● **TEXT EXTRACT**:
--------
The first time I was in Iraq President Bakr was the President. But Saddam Hussein was the Vice President and apparently even at that stage he was very much the power behind the throne. Tariq Aziz was the Minister of Information and our trip was sanctioned by him. In retrospect, the plans for the draining and redevelopment of the marshes had probably already been formulated by the administration. It seems as if they wanted a record of life as it was or as it had been in the marshes for posterity before they helped propel it into obscurity.
This may be the reason why the Iraqi Government gave us unprecedented access to a region that has always been off-limits to outsiders, even Iraqis, and especially to Westerners. We were even allowed to bring in a shotgun and a box of cartridges so that we could shoot coot and wild duck to have something to eat other than the bony carp that existed in the waters of the marshes.
Our first trip lasted for ten days. Once the articles was published in *National Geographic,* we were then asked to expand the photos and stories into a book which was published: *Return to the Marshes: Life with the Marsh Arabs of Iraq*, (Collins, 1977).
The second time I went back I was provided with a helicopter by the Iraqi government and flew over the Marshes. A lot of the photos you will see were actually aerial shots taken from a Russian helicopter, which flew me from Basra and then all over the area. This was quite an impressive piece of assistance from quite a paranoid government which typically would arrest photographers for taking pictures of a bridge or a school saying that they were military targets. So I was very lucky to have this kind of assistance form the government of that time.
**Photo Narrative:**
In the marshes, each family has an individual house on their own little island. The islands are completely artificial and are made from years of construction of tamping down reeds and earth. The water is not very deep, so this does not involve too much do construction. The only way to get around is by canoe. Children from the age of six are given canoes and elders well into their later years travel these channels.
--------
● **SOURCE DATA**:

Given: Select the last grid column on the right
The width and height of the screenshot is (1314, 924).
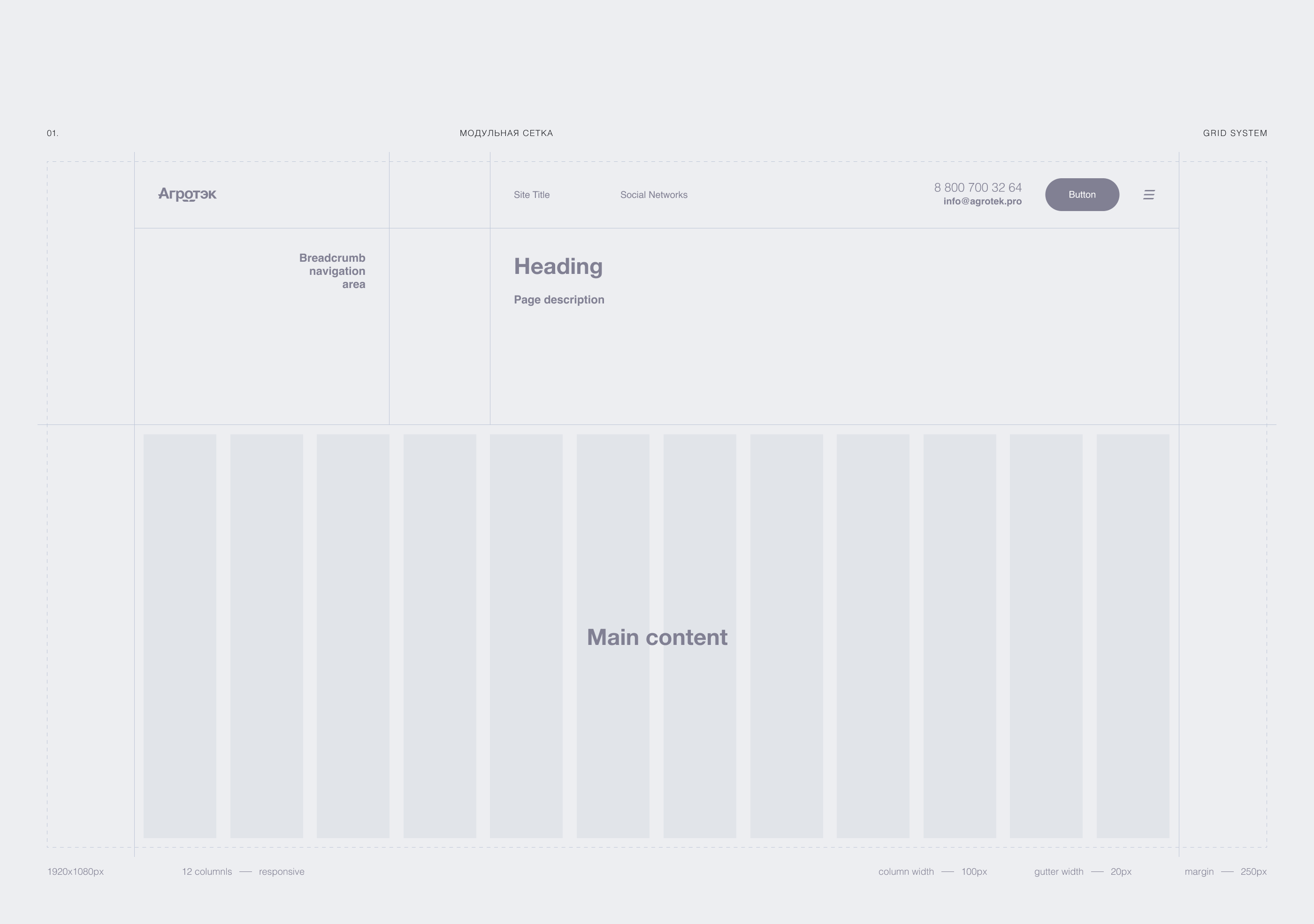Looking at the screenshot, I should (x=1132, y=635).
--------
● **INSTRUCTION 1**: According to the marshes account, how long did the first trip last?
● **INSTRUCTION 2**: Rewrite the passage of the marshes account that opens with the words containing "This may be" and closes with "Iraq*, (Collins, 1977).", changing "shotgun" to "rifle".
Draw only on the marshes account.

● **EXERCISE OUTPUT 1**: Ten days.

● **EXERCISE OUTPUT 2**:
This may be the reason why the Iraqi Government gave us unprecedented access to a region that has always been off-limits to outsiders, even Iraqis, and especially to Westerners. We were even allowed to bring in a rifle and a box of cartridges so that we could shoot coot and wild duck to have something to eat other than the bony carp that existed in the waters of the marshes.
Our first trip lasted for ten days. Once the articles was published in *National Geographic,* we were then asked to expand the photos and stories into a book which was published: *Return to the Marshes: Life with the Marsh Arabs of Iraq*, (Collins, 1977).